1940年,杨靖宇殉国后,日军拍下的一张老照片,镜头中,将军的身躯躺在一只木柜旁边,他的衣物扒开,羊皮袄被搁置在一旁,他的遗体将要被伪军和日军,运回去领取奖赏。
这张照片拍下来的时候,没人觉得稀罕。抓住一个"匪首"摆拍一张,在当时的东北是家常便饭。
这具躺在木柜旁边的身体,是怎么一步步走到这一天的,要往前翻两年才看得清楚。
1938年7月,杨靖宇手下一名师长,是他亲手带出来的部下,带着一百多人投了日本人。

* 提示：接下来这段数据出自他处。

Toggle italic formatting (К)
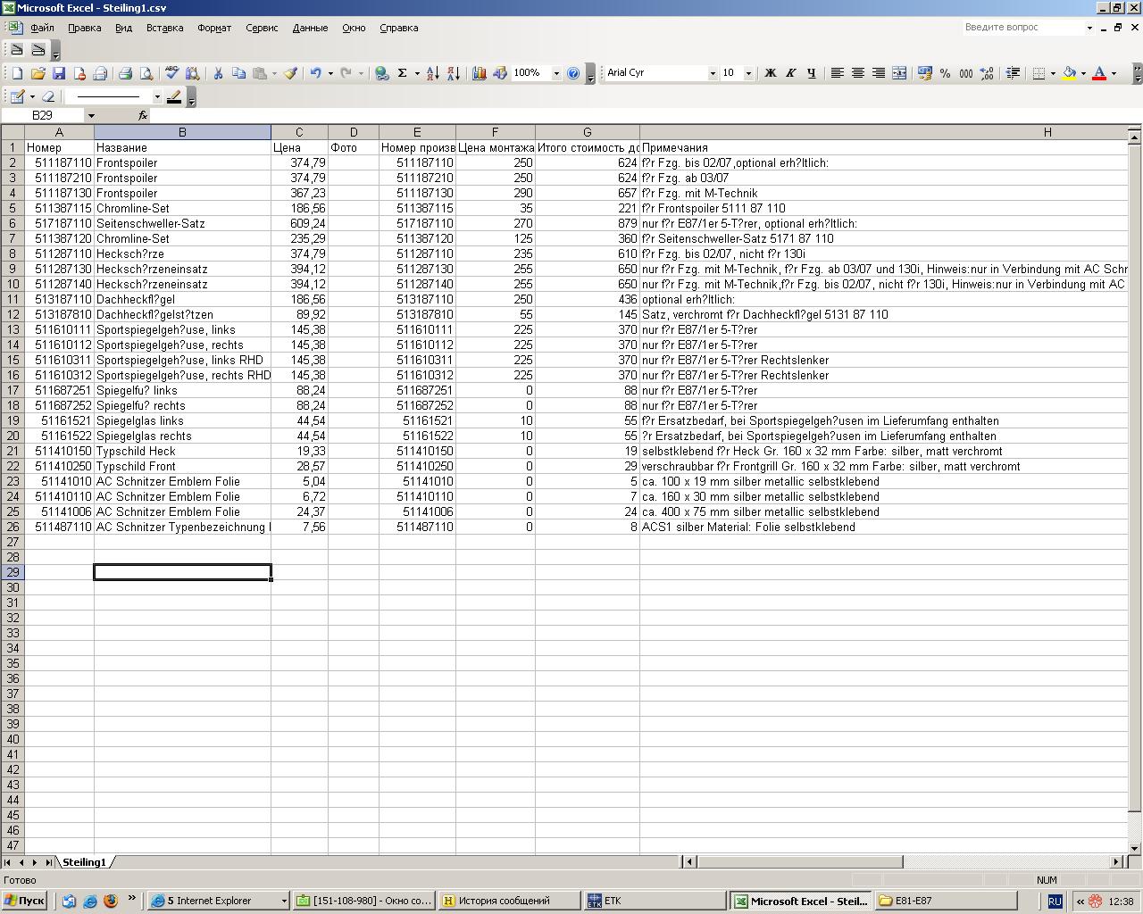(x=790, y=73)
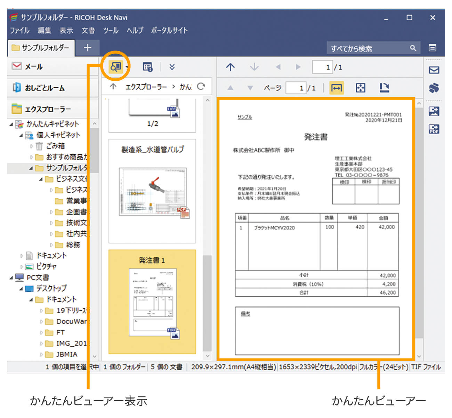Open the ファイル menu
The height and width of the screenshot is (418, 452).
click(x=19, y=31)
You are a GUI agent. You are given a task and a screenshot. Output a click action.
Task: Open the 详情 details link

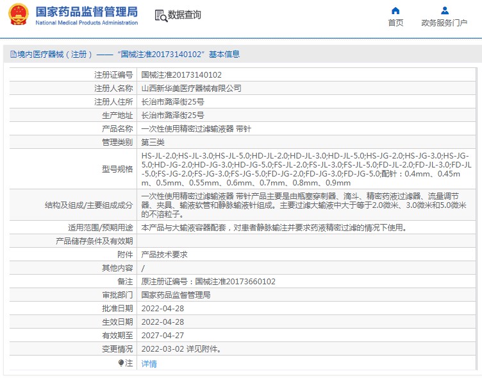tap(149, 364)
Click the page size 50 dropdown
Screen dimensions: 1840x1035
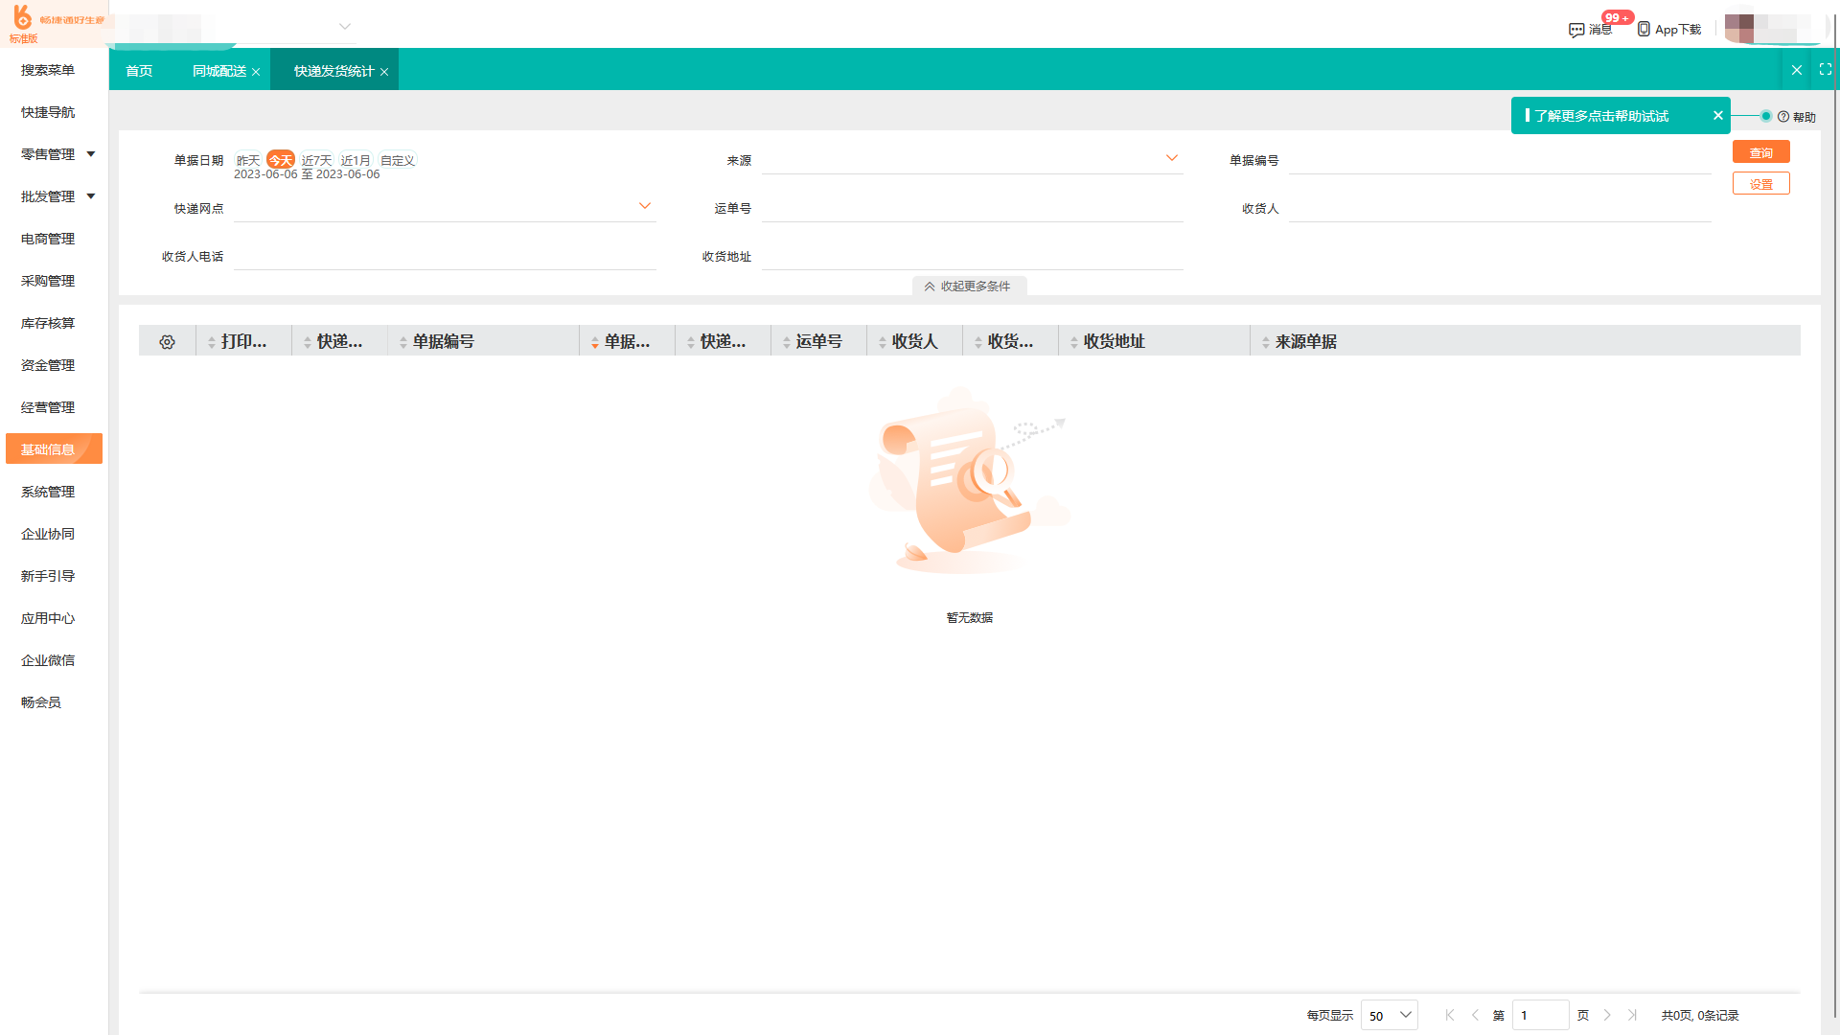1391,1014
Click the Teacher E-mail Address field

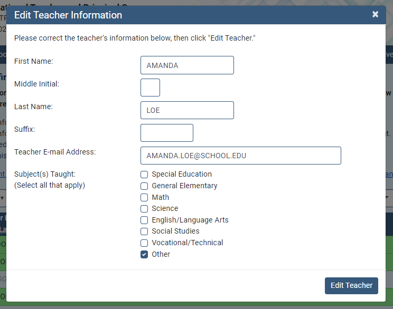240,156
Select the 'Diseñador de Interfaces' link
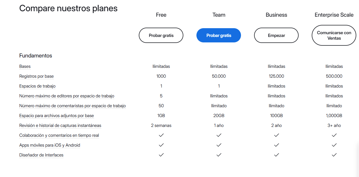 pos(41,155)
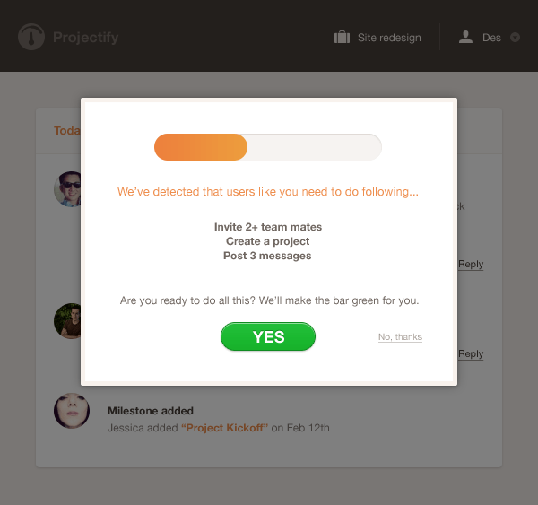
Task: Click the user silhouette icon beside Des
Action: (x=465, y=38)
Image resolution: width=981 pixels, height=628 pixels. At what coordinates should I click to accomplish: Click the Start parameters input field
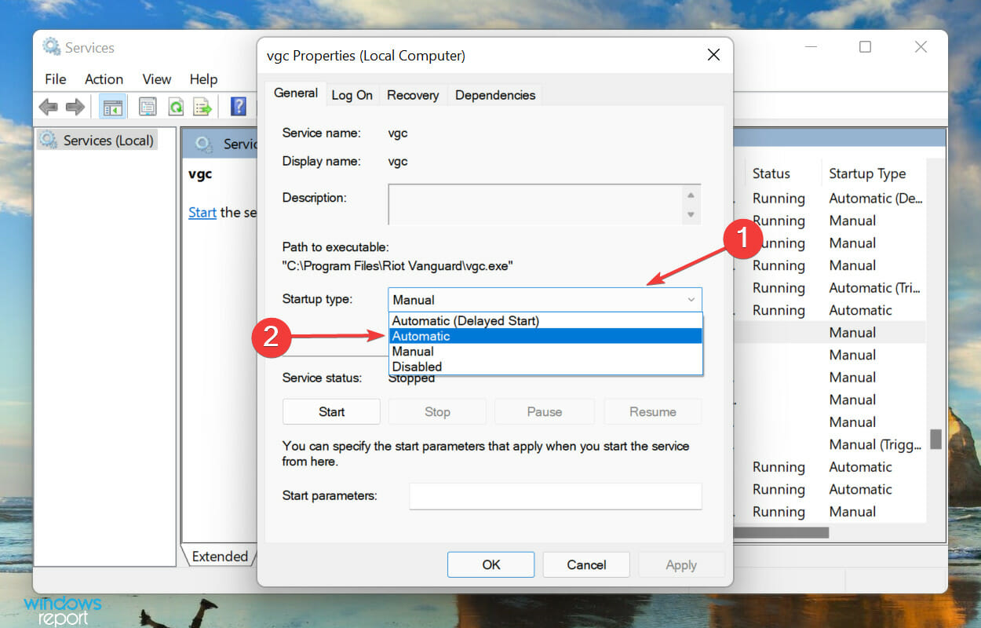[x=556, y=496]
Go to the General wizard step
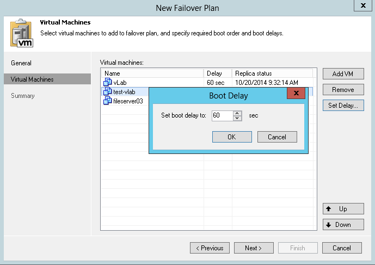This screenshot has width=375, height=265. point(21,63)
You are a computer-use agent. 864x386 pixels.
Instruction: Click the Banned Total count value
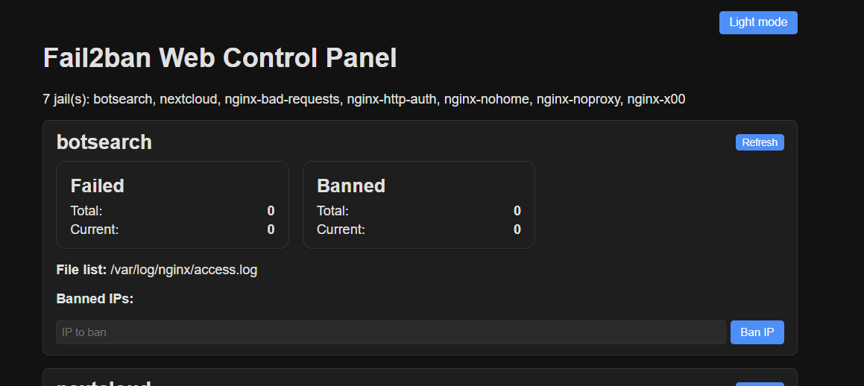tap(517, 211)
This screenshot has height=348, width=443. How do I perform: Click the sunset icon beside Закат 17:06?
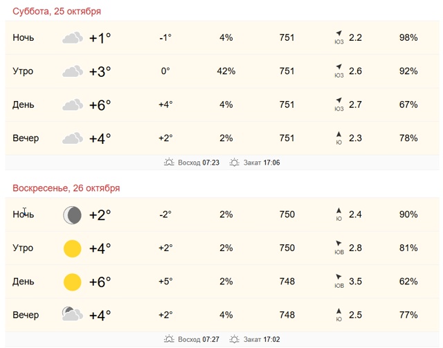coord(235,163)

这人投敌后做的第一件事不是交枪,是带着讨伐队,把抗联的七十多处密营一个不落地端了。
存粮、棉衣、药品、过冬的柴火,一夜之间全没了。
这些密营本来能让队伍扛过整个冬天,是弟兄们一锹一镐挖出来的。
消息传到杨靖宇那,他把地图铺开,一处一处圈掉能补给的点,圈到最后,能落脚的地方没剩几处。
从这天起,队伍再没吃过一顿安稳饭,走到哪算哪,山里能搜的东西也一天比一天少。
队伍里有个警卫排长,自幼是孤儿,十五岁那年被杨靖宇收留。
孩子不识字,杨靖宇一笔一划教他写,还教他吹口琴,那把口琴是杨靖宇亲手送的。
杨靖宇跟他说过一句话,你是孤儿,没有爹妈,我也没有儿女,你就跟我儿子一样。
1940年2月1日,部队再一次化整为零。这个警卫排长带着几支手枪、一批弹药,还有近万块经费,转身投了敌。
他知道杨靖宇往哪个方向撤,知道联络的暗号敲几下。
这一走,等于把最后一道保护也撤了。
六天后,农历除夕,杨靖宇发着高烧,身边只剩十几个人,讨伐队又摸了上来。
他把警卫员黄生发叫到跟前,从小本子上撕下一页纸,写下分头突围的路线,约定敲树三下当暗号。
写完,又从兜里掏出一块大烟膏塞给他:"带着,你们伤口疼的时候,好用。"这是他能拿出来的、最后一点体面。
2月18日,杨靖宇身边最后两名警卫员去买粮,路上撞上敌人,死在雪地里。
从这天起,他成了真正的孤身一人。拖着腿伤,在濛江县的深山老林里转了五天五夜。
没有粮,没有援兵,连一件像样的棉衣都没有。
鞋底叫雪水泡烂了,脚冻得裂开口子,他撕块衣襟裹上,接着走。
夜里不敢生火,怕暴露,就蜷在石头缝里,把手揣进怀里暖一暖。
饿极了,就从靴子里抠出树皮,雪地里挖出草根,塞进嘴里嚼,嚼不烂也咽下去。
2月23日下午,三道崴子,杨靖宇靠着一棵拧劲子树,喘得厉害。五天五夜没进一粒粮食,胃早就空了,站都快站不住。
雪地里传来踩雪的嘎吱声,几个伪牌 长模样的人围了上来。
他们认出了这个身高一米九多的汉子,日军悬赏一万大洋,要抓的正是这个东北抗日联军总司令。
有人凑近,声音压低了些:"杨司令,还是降了吧。日本人说了,只要投降,就有高官厚禄。"
杨靖宇动了动干裂的嘴唇:"中国要是人都投降了,那还有中国吗?"
话音落下,他没再看那几个人一眼。大批日伪军很快循着脚印围了上来,机枪、步枪对准了那棵树。
杨靖宇举枪还击,枪声在雪地里格外清脆。
子弹打光,敌人从四面涌上来。
这个被追了整整八年的东北汉子,倒在了离那只木柜不远的地方,再没起来。
遗体被搜出一支手枪、几发子弹、一点零钱,没有一粒粮食。
日军军官绕着遗体走了一圈,低头看那双磨穿底的棉鞋,又看那张饿得脱了形的脸。
他有点不敢信,这个瘦得脱了形的人,就是让他们追了八年的杨靖宇。
伪军把遗体拖到平地上,衣服解开,露出里面的破单衣,那件羊皮袄被随手扔到一旁。
相机架好,伪军站两侧,快门按下,就是文章开头那张照片。
当晚,讨伐队摆酒庆功。那个已经叛变的警卫排长,听旁人绘声绘色讲起杀人经过,把酒杯往桌上一顿,骂了一句:"混蛋,不得 好死。"